DAO V1.1 Proposal & Steward Team
DAO V1.1 提案和物业团队

7 Likes

Hey CKB community,

We hosted an AMA today regarding the latest DAO v1.1 situation. You can find the detailed transcript discussion here.

在今天举行的AMA中,我们主要讨论了最近的 DAO v1.1 版本的相关情况。详细的讨论记录可以在这里查看。

To summarize:

  • We will start a one-month public review phase for the platform today. We strongly encourage the community to participate in the testing so we can eliminate as many bugs as possible. The testnet is: https://ccfdao.dev

  • 从今天起,我们将开启为期一个月的平台公测阶段。我们强烈鼓励大家积极参与测试,帮助我们尽可能多地发现并修复漏洞。测试网链接是:https://ccfdao.dev

  • For a better testing experience, we encourage each tester to send us their wallet address + DID (not the DID document, just the ID), so you can also test the steward team’s proposal management panel. The voting period for the testnet is set to 50 blocks.

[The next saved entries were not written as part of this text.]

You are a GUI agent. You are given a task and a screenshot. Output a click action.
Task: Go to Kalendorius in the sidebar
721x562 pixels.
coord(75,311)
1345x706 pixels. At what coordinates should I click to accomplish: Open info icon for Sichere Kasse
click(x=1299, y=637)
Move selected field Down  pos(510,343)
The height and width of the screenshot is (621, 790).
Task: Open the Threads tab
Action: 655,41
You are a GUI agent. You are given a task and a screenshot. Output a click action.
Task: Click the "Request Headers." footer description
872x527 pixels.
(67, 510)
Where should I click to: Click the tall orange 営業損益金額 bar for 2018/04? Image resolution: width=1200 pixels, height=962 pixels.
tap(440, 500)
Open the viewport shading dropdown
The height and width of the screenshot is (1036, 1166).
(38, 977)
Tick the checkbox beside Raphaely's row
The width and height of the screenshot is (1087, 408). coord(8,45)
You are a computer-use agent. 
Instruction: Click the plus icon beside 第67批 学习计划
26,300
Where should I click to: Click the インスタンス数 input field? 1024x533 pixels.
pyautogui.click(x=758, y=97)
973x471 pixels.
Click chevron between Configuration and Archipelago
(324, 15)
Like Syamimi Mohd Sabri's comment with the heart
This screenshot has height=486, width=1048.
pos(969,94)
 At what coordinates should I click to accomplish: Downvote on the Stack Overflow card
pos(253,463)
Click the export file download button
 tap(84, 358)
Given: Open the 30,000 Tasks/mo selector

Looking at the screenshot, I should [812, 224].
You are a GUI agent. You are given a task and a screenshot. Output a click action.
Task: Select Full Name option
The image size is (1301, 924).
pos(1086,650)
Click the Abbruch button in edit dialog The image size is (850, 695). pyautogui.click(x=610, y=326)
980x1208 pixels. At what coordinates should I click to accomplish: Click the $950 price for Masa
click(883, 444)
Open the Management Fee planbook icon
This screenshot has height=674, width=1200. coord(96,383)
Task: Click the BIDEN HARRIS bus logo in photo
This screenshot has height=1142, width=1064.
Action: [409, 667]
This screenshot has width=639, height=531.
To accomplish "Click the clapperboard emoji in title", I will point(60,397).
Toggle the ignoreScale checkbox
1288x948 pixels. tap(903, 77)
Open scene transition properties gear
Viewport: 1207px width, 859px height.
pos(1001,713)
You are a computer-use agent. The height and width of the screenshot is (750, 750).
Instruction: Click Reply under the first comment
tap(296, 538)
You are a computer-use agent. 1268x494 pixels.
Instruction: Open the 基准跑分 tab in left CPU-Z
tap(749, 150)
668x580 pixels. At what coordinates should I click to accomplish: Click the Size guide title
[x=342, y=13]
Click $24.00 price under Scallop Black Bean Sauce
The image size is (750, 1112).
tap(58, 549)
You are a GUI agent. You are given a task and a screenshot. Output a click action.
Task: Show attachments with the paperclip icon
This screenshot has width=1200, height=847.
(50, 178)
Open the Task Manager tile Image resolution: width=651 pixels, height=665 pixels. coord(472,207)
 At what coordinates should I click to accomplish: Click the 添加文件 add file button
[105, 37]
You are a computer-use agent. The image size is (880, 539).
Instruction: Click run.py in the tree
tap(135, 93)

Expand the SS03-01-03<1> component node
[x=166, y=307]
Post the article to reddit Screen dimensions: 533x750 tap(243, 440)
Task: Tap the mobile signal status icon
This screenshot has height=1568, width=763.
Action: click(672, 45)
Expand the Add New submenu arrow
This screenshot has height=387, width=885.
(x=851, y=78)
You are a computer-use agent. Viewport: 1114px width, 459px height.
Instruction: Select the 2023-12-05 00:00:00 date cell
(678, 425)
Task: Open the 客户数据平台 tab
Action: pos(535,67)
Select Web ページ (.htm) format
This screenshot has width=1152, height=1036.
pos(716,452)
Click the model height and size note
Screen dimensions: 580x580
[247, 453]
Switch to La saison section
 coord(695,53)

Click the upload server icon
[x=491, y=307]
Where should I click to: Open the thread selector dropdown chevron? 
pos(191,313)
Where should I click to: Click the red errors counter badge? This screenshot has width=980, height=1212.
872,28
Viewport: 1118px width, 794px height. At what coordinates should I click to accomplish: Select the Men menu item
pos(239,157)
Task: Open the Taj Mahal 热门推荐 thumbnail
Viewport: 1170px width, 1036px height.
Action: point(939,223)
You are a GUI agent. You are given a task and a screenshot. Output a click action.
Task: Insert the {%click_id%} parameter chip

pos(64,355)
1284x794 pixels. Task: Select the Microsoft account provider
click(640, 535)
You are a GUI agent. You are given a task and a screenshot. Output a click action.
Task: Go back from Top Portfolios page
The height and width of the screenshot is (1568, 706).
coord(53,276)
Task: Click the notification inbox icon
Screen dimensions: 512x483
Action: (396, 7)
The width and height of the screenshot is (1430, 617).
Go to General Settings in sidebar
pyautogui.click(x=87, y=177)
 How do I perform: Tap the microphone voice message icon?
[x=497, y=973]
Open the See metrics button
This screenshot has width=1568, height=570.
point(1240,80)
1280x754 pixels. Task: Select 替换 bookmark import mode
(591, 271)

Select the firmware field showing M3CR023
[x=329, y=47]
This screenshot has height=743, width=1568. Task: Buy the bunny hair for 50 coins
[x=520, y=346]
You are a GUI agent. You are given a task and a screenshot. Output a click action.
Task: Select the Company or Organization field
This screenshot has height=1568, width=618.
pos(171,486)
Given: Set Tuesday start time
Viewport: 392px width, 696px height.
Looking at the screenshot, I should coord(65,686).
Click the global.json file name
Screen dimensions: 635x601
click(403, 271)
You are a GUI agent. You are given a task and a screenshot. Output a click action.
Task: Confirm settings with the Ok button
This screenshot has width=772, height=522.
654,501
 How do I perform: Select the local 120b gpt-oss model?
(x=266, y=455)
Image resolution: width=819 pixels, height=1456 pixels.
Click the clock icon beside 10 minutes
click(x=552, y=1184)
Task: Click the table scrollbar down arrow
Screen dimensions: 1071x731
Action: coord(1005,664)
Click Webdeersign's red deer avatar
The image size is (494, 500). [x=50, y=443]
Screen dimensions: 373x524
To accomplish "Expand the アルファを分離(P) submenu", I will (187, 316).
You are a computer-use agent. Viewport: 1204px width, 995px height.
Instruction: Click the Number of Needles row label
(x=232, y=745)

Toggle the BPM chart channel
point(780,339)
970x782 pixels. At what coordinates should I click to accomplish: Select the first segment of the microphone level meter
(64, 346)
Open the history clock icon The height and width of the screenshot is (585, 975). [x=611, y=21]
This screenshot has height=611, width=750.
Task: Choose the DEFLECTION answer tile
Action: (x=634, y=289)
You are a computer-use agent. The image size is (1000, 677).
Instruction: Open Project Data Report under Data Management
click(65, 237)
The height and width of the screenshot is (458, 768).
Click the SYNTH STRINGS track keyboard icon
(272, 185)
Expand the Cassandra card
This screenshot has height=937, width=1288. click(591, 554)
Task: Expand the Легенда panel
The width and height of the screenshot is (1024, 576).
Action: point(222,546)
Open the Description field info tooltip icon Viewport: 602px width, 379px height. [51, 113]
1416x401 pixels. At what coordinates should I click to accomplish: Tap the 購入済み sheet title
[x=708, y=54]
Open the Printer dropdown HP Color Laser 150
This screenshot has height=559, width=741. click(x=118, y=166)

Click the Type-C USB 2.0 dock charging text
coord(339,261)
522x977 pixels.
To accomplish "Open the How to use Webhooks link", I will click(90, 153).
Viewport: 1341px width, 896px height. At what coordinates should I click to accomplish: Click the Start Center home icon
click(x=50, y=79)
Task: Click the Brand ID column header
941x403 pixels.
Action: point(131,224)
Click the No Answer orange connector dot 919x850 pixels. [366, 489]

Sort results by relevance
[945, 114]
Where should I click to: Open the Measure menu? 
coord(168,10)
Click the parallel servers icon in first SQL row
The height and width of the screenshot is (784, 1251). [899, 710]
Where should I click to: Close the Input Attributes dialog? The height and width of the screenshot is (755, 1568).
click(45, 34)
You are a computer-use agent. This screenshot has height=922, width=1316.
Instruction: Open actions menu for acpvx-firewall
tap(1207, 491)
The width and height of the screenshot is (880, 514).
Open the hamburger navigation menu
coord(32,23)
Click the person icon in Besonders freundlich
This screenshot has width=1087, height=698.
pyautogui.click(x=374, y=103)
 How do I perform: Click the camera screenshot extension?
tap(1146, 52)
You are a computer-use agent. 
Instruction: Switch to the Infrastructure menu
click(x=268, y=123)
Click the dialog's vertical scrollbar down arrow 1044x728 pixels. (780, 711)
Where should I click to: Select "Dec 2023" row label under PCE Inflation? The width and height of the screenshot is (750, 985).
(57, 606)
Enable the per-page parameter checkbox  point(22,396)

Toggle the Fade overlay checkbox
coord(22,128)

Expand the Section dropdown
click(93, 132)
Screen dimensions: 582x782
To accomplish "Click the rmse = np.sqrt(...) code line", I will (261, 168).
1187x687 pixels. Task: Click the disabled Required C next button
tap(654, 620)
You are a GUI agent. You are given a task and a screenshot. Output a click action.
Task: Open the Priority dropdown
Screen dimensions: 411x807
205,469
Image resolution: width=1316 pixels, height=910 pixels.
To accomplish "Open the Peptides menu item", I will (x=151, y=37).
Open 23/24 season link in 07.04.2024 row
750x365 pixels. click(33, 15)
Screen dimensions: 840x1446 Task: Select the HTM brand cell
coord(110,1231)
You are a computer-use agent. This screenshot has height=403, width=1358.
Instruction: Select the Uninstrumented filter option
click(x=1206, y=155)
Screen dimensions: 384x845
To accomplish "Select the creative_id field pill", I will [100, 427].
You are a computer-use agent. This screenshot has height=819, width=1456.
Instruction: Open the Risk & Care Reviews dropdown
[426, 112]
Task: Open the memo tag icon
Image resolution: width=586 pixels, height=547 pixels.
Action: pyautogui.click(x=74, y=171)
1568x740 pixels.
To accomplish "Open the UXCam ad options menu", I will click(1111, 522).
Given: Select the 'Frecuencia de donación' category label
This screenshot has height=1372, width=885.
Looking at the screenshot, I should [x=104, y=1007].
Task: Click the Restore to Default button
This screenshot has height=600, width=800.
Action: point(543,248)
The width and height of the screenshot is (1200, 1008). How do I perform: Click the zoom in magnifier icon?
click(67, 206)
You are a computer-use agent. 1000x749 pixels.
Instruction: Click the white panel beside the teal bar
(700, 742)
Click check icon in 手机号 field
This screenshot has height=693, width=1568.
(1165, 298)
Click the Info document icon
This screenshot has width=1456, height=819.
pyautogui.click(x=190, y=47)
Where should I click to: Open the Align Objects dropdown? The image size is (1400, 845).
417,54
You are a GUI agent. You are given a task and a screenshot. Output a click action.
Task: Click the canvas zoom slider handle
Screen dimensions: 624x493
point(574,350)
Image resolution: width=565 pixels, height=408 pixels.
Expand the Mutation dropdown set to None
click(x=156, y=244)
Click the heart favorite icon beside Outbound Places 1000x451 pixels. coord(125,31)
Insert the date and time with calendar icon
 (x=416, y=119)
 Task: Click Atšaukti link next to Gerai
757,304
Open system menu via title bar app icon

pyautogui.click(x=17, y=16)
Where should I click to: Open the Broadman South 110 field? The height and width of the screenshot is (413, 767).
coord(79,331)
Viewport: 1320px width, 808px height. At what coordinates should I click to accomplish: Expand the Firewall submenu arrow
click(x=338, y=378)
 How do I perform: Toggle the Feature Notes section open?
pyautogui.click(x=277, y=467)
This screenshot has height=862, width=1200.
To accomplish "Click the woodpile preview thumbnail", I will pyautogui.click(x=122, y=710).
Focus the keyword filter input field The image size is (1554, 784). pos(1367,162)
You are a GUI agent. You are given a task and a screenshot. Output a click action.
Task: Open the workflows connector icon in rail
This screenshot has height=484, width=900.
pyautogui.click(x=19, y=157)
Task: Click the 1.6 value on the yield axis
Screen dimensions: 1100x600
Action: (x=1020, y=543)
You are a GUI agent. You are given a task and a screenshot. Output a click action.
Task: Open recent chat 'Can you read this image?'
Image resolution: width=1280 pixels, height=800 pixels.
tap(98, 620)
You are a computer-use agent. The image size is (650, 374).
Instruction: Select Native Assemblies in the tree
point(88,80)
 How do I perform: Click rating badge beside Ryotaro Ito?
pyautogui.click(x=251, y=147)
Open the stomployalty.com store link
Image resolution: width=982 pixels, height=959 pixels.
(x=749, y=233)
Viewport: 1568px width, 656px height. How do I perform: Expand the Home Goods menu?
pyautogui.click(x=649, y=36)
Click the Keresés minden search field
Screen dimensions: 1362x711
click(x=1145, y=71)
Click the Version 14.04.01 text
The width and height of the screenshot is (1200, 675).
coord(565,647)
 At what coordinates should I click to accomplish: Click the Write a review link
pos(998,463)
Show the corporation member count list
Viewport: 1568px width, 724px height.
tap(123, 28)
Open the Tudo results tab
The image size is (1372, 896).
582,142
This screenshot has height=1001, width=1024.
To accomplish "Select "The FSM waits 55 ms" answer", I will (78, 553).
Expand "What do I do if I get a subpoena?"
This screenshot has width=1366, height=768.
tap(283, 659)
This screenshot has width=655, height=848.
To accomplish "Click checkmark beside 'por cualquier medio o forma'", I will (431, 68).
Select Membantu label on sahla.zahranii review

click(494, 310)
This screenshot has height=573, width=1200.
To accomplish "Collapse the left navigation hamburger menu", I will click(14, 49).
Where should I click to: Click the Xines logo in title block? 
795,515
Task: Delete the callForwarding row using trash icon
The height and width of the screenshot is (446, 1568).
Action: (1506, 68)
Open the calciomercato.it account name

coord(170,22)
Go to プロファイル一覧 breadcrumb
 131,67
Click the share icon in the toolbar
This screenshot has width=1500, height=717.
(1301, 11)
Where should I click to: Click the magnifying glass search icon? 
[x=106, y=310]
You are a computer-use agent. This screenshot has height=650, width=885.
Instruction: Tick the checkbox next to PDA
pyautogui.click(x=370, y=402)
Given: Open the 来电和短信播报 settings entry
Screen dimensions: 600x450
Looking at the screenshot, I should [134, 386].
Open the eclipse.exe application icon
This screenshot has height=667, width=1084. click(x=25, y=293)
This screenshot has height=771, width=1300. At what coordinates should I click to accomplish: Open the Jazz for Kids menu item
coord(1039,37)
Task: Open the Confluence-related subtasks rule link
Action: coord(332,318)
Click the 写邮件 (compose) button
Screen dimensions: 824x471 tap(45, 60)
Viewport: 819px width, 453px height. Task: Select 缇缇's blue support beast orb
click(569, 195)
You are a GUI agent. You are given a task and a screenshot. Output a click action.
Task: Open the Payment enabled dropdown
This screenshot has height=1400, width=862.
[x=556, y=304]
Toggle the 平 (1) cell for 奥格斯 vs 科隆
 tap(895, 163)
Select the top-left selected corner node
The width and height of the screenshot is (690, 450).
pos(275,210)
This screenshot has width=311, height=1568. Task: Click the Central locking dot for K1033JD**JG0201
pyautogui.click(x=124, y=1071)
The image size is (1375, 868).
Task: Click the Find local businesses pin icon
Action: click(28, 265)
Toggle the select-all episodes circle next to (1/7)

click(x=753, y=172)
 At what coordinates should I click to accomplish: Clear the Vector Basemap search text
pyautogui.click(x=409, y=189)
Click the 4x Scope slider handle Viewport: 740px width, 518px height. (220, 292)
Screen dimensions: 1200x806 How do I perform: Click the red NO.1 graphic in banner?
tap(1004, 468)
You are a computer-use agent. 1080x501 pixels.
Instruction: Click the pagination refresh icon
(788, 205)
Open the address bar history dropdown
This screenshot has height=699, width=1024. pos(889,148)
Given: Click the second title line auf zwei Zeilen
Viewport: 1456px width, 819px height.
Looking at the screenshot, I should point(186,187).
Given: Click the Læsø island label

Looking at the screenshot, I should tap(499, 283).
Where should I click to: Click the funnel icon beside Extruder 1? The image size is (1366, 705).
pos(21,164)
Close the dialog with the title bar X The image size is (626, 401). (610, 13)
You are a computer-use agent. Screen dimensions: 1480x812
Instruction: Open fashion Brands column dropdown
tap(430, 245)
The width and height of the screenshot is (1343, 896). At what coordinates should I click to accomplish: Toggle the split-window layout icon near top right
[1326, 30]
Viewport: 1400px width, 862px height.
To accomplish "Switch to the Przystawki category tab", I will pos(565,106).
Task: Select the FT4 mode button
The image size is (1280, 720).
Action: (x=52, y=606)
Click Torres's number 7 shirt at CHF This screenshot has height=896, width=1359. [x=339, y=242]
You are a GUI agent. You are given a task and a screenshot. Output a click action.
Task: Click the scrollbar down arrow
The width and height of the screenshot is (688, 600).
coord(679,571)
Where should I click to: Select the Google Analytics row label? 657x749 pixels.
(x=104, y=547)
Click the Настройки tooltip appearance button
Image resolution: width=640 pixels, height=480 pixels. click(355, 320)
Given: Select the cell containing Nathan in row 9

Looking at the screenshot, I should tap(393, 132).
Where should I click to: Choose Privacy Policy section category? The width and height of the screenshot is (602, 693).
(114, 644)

  • 为了获得更好的测试体验,我们建议每位测试者将您的钱包地址和 DID(去中心化身份标识,不是 DID 文档,只是 ID 本身)发送给我们。这样您也可以同时测试物业团队(Steward Team)的提案管理面板。测试网的投票周期目前设置为 50 个区块。

  • The core dev team will post their design decisions behind the whitelist mechanism so the whole community has a chance to discuss whether it’s a suitable tradeoff or not.

  • 核心开发团队后续将会发布关于白名单机制背后的设计思路,让整个社区有机会一起讨论这个方案是否合适。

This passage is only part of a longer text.